We may wonder how Michelangelo Buonarroti
(1475–1564) came to poetry at all.
Through his
sculpture, we might say. He was fifteen when a carving of his caught
the eye of Lorenzo de’ Medici,
who was so impressed that he took the boy into his own home.
During the two years spent at the palazzo of Lorenzo, who was
himself a poet of distinction, Michelangelo must have heard much poetry and
much talk of poetry. Somewhat later, when he was the guest of a
nobleman in Bologna, he delighted his host by reading aloud, in his
Tuscan accent, from the Italian poets. Dante he knew almost by
heart. When he was about twenty-eight, already famous for his Pietà,
his David, and other works, we are told that for a time he did
nothing with brush or chisel, but instead devoted his time to
reading poetry and writing sonnets
for his own pleasure, turning to
verse for what he could not express through sculpture or painting.
From his late twenties until he was
nearly sixty, his life was a tumult of activity: quarrying stones in
the mountains, harassed by conflicting commitments, busy for years
with the famous ceiling and the Medici chapel, even supervising the
fortifications of Florence in a time of crisis. From those decades,
we have fewer than two poems a year, many, like most of his
sculptures, unfinished.
But in the fifteen years that followed, the period of his two great
loves, his literary output almost quadrupled.
He was fifty-seven when
he met the handsome Roman aristocrat Tommaso de’ Cavalieri, then
about twenty-three.
For Tommaso some of Michelangelo’s greatest sonnets were written,
expressing an ardor his Platonism justified by seeing in his
friend a beauty beyond that of earth. The sonnets had grown less
frequent when, a few years later, Michelangelo met Vittoria Colonna,
widowed poet and marchesa, one of the most distinguished women of
her time, honored by pope and emperor. Living much of the year in
convents and devoted to church reform, Vittoria was not to be
addressed with the sensuous fervor of the sonnets for Tommaso. Her
role was to correct and fortify his own soul by her example and to
direct his thoughts to the afterlife: he was beginning The Last
Judgment about the time that he met her.
His sculpture and painting,
rarely or never mentioned in earlier poetry, now become a source of
imagery for such sonnets as the four translated here.
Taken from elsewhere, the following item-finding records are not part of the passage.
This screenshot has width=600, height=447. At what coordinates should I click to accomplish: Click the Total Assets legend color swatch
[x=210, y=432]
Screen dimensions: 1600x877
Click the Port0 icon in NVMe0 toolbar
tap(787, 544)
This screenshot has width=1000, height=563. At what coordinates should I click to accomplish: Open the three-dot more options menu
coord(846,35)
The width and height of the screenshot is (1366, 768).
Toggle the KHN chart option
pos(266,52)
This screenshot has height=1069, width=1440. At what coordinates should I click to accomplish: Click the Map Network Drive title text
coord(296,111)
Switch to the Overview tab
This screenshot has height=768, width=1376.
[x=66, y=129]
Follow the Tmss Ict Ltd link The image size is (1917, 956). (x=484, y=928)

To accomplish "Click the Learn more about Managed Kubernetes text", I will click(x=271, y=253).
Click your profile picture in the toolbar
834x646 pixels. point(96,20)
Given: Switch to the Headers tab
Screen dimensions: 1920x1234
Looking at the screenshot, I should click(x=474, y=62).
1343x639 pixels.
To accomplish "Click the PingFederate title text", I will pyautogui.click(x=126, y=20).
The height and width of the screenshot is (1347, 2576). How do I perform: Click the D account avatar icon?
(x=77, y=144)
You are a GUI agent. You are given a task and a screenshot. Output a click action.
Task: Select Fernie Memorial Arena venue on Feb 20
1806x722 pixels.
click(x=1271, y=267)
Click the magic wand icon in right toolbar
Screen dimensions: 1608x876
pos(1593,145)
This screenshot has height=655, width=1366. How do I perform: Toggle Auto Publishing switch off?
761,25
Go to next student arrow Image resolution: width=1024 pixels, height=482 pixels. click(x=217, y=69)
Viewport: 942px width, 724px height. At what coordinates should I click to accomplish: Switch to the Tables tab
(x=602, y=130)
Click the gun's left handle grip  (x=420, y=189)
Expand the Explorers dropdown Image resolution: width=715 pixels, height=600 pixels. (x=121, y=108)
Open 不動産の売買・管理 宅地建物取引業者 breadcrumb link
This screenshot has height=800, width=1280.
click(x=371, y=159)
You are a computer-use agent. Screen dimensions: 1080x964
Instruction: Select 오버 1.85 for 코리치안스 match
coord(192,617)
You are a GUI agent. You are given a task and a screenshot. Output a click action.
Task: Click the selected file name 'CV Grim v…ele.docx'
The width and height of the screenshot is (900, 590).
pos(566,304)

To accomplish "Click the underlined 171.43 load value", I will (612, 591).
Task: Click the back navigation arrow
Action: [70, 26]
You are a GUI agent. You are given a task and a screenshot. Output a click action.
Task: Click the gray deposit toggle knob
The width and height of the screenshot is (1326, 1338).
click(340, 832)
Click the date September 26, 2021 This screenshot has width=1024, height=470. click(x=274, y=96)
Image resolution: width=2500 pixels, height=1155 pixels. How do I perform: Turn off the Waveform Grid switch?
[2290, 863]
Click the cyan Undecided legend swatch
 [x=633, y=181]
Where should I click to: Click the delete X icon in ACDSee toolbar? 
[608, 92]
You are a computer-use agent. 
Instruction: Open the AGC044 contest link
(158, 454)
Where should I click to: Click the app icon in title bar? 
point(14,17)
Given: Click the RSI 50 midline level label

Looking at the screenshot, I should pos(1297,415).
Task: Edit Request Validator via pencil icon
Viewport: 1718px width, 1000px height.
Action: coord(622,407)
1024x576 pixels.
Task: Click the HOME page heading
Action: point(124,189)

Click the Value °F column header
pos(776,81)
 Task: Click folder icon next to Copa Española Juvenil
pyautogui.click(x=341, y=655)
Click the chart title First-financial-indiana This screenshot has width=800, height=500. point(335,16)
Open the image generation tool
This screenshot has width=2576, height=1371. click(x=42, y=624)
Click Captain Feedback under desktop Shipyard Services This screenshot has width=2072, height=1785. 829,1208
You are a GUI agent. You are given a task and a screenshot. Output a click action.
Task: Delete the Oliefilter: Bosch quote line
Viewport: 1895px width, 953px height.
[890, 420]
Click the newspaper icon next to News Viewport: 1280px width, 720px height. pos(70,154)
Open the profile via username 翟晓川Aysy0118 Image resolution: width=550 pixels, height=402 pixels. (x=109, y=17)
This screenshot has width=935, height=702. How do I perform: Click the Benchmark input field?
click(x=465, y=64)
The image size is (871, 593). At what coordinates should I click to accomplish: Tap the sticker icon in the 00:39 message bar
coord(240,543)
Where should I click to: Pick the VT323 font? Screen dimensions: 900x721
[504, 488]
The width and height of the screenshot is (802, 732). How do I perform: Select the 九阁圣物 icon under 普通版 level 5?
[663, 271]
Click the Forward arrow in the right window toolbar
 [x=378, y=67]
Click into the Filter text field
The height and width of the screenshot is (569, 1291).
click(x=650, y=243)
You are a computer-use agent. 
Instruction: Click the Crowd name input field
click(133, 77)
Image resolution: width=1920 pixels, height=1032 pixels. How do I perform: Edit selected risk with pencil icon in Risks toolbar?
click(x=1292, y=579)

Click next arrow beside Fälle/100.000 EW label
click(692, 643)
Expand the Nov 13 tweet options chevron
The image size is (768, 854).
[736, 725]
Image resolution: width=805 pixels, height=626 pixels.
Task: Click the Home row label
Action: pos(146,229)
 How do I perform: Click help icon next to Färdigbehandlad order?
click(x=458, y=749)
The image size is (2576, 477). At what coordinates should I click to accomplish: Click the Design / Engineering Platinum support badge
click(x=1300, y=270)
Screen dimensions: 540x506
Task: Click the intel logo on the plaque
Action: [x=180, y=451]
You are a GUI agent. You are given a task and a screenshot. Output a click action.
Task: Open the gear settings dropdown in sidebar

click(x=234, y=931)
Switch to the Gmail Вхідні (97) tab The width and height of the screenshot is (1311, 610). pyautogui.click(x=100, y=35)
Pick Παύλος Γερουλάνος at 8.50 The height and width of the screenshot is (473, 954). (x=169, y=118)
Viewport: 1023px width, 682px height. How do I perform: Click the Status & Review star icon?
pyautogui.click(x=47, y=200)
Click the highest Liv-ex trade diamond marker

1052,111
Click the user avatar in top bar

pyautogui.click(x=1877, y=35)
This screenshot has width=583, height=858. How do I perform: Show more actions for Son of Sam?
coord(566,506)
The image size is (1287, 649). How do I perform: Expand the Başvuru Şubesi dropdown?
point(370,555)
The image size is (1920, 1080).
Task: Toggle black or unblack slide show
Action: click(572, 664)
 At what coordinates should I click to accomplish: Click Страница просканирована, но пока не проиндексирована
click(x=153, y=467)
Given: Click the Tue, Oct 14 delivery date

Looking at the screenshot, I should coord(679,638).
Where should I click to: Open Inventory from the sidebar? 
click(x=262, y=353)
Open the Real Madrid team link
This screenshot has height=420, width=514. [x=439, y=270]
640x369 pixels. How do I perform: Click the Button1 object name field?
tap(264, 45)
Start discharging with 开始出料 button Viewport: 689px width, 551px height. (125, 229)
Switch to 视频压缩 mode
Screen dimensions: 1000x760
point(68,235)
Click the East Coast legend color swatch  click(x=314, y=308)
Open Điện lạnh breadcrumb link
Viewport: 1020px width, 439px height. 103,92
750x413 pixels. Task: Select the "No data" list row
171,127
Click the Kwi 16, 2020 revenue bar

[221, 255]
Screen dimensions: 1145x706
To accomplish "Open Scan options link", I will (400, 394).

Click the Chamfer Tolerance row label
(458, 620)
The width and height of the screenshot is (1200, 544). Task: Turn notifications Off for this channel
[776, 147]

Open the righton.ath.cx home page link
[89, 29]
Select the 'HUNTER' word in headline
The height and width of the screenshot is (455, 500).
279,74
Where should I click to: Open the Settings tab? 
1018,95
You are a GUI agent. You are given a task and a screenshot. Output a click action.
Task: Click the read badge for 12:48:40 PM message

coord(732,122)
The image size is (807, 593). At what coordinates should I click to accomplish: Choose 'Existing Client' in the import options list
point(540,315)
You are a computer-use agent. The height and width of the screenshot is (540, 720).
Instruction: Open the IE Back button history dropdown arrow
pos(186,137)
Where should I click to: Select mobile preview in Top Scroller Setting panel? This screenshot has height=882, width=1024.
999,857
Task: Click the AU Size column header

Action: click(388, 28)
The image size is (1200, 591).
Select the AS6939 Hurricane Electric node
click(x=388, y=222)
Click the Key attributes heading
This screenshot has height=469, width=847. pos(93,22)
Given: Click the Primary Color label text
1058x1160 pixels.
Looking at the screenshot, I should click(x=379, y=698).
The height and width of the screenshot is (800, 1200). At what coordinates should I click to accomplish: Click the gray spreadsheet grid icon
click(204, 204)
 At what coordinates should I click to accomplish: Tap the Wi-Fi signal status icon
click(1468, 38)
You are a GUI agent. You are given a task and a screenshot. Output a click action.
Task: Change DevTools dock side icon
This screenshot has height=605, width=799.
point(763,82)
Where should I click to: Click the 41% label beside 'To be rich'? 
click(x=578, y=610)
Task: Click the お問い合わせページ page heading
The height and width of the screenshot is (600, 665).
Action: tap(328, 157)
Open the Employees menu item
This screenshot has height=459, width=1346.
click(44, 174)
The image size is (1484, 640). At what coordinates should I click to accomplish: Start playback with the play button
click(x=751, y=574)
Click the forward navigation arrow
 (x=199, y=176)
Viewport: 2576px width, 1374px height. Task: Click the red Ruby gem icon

In the more fanciful madrigal (241), he compares the
artist’s development to the evolution of the universe: since the
artist learns to do his best work (he says) only toward the close of
his life, and since nature has at last produced supreme beauty in the
unnamed Vittoria, it must mean that the earth is near its end.
When Vittoria died after a dozen years of friendship, there were no
more love poems for man or woman, Michelangelo’s focus turning to a
tormented but ardent colloquy with God.